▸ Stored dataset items
════

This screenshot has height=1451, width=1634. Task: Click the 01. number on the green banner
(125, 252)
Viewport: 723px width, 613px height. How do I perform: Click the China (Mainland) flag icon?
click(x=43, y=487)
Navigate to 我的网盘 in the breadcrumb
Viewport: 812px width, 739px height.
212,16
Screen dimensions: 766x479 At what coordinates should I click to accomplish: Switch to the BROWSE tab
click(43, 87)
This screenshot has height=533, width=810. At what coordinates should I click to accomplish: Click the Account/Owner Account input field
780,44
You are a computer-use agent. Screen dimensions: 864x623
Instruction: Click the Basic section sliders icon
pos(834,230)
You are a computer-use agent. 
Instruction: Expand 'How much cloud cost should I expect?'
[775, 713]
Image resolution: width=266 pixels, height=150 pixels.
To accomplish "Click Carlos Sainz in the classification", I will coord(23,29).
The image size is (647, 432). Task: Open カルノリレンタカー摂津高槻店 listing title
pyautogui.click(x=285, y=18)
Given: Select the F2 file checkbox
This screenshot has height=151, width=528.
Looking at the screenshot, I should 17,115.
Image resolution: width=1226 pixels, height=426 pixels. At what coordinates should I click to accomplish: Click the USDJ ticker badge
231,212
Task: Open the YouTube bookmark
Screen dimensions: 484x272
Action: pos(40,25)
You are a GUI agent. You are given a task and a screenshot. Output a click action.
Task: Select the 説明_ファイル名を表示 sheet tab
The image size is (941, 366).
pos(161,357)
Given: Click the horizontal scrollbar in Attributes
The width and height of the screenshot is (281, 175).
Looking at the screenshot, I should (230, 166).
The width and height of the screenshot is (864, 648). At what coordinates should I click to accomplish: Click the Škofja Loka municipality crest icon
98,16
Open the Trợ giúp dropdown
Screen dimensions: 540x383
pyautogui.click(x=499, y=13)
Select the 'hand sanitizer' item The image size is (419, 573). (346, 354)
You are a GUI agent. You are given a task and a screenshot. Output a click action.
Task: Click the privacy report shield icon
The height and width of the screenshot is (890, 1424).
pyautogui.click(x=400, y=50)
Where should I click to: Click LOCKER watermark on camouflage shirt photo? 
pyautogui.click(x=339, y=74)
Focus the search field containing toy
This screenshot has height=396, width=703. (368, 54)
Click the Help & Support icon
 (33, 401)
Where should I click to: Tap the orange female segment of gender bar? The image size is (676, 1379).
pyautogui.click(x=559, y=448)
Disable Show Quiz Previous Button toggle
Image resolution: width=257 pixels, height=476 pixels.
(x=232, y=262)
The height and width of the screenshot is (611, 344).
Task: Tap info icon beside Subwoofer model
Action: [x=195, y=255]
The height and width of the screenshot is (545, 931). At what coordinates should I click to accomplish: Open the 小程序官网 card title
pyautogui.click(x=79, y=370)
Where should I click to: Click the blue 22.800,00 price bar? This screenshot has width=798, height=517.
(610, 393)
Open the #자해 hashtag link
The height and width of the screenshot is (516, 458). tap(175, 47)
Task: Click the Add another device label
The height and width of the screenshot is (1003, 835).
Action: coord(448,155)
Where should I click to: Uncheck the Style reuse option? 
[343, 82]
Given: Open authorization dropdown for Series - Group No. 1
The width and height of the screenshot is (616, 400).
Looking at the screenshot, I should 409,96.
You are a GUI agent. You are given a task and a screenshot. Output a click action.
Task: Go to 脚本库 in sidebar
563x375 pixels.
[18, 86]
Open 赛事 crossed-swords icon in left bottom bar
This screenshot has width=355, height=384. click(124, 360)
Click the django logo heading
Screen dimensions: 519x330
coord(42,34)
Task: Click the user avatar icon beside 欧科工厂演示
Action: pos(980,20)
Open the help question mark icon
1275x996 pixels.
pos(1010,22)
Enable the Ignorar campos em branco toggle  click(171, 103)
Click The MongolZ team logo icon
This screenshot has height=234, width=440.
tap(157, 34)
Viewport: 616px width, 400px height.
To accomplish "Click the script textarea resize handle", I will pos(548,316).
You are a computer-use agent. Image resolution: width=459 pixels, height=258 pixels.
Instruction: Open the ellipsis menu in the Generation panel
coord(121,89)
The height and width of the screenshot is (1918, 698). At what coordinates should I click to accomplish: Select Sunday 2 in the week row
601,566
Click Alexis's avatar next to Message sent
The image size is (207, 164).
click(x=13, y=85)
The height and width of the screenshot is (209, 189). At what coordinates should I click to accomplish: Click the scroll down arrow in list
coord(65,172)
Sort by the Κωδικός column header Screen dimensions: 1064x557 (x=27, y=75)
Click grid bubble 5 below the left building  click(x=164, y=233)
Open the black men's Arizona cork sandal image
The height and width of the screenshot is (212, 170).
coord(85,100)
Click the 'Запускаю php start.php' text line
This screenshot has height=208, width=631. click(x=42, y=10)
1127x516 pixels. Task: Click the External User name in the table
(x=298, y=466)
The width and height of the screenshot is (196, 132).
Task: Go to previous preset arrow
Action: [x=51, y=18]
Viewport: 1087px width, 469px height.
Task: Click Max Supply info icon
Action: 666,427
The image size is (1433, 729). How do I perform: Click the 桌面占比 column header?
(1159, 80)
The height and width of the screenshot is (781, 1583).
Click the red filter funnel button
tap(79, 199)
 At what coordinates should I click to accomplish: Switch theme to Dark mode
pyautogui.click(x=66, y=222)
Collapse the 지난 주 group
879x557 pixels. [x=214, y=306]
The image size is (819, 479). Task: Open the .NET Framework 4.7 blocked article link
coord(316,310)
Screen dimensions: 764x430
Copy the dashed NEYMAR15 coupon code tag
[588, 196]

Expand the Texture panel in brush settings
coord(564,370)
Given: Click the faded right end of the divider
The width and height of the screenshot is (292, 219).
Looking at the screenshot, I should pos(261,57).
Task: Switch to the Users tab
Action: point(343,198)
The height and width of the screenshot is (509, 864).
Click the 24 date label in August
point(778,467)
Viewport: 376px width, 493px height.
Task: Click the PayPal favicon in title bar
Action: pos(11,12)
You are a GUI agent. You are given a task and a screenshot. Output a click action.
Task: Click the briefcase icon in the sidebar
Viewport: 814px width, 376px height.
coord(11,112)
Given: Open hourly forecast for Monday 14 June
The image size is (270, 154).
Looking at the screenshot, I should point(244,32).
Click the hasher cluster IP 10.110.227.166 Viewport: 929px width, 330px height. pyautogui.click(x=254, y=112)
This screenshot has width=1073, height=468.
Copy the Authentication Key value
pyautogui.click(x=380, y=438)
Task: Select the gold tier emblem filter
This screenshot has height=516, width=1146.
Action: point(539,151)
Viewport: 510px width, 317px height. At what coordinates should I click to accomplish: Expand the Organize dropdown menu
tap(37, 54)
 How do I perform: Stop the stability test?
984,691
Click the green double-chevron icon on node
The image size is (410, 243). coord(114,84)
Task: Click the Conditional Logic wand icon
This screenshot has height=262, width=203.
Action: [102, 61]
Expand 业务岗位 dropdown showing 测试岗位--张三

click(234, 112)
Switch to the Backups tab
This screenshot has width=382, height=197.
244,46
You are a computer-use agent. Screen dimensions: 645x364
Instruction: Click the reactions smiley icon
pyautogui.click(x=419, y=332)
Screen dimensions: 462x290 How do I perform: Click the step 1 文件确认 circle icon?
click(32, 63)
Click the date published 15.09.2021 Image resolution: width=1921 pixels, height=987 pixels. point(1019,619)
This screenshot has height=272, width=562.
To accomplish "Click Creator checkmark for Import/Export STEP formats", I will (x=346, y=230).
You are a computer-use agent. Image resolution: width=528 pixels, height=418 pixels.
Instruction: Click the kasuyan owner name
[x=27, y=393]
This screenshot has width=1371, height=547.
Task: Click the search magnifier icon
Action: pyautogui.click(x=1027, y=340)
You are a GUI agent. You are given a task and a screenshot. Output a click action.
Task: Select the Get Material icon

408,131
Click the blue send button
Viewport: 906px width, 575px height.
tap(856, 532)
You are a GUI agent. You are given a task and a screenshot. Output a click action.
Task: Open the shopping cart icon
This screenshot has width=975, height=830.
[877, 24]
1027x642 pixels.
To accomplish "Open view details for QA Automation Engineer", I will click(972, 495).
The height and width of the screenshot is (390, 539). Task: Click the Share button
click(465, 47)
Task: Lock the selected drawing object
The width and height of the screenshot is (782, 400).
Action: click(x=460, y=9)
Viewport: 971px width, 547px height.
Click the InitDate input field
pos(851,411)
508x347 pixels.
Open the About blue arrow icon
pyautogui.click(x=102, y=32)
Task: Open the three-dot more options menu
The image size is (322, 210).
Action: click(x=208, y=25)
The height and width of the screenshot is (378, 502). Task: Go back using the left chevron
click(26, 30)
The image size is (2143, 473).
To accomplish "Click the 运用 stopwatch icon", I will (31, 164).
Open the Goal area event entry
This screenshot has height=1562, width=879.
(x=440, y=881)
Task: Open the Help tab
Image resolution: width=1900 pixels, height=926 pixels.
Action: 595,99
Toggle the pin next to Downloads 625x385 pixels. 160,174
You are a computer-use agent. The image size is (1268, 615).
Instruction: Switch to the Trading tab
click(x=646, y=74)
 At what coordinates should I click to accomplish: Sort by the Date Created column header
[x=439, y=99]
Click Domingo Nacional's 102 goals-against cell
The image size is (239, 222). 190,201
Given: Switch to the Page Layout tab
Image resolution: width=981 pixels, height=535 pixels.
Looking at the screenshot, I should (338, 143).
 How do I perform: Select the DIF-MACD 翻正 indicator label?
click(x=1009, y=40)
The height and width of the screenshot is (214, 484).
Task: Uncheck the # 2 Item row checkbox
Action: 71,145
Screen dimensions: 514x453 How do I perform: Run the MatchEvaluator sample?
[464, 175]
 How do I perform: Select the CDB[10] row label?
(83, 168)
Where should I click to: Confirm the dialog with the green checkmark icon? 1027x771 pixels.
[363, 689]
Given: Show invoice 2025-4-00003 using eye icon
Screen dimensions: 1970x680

════

▸ Task
Copy the lines of the data above exactly as written, beginning with the line containing "Screen dimensions: 462x290" and ending with the line containing "The image size is (2143, 473).", and leave out all other lines.

▸ Final answer
Screen dimensions: 462x290 How do I perform: Click the step 1 文件确认 circle icon?
click(32, 63)
Click the date published 15.09.2021 Image resolution: width=1921 pixels, height=987 pixels. point(1019,619)
This screenshot has height=272, width=562.
To accomplish "Click Creator checkmark for Import/Export STEP formats", I will (x=346, y=230).
You are a computer-use agent. Image resolution: width=528 pixels, height=418 pixels.
Instruction: Click the kasuyan owner name
[x=27, y=393]
This screenshot has width=1371, height=547.
Task: Click the search magnifier icon
Action: pyautogui.click(x=1027, y=340)
You are a GUI agent. You are given a task and a screenshot. Output a click action.
Task: Select the Get Material icon

408,131
Click the blue send button
Viewport: 906px width, 575px height.
tap(856, 532)
You are a GUI agent. You are given a task and a screenshot. Output a click action.
Task: Open the shopping cart icon
This screenshot has width=975, height=830.
[877, 24]
1027x642 pixels.
To accomplish "Open view details for QA Automation Engineer", I will click(972, 495).
The height and width of the screenshot is (390, 539). Task: Click the Share button
click(465, 47)
Task: Lock the selected drawing object
The width and height of the screenshot is (782, 400).
Action: click(x=460, y=9)
Viewport: 971px width, 547px height.
Click the InitDate input field
pos(851,411)
508x347 pixels.
Open the About blue arrow icon
pyautogui.click(x=102, y=32)
Task: Open the three-dot more options menu
The image size is (322, 210).
Action: click(x=208, y=25)
The height and width of the screenshot is (378, 502). Task: Go back using the left chevron
click(26, 30)
The image size is (2143, 473).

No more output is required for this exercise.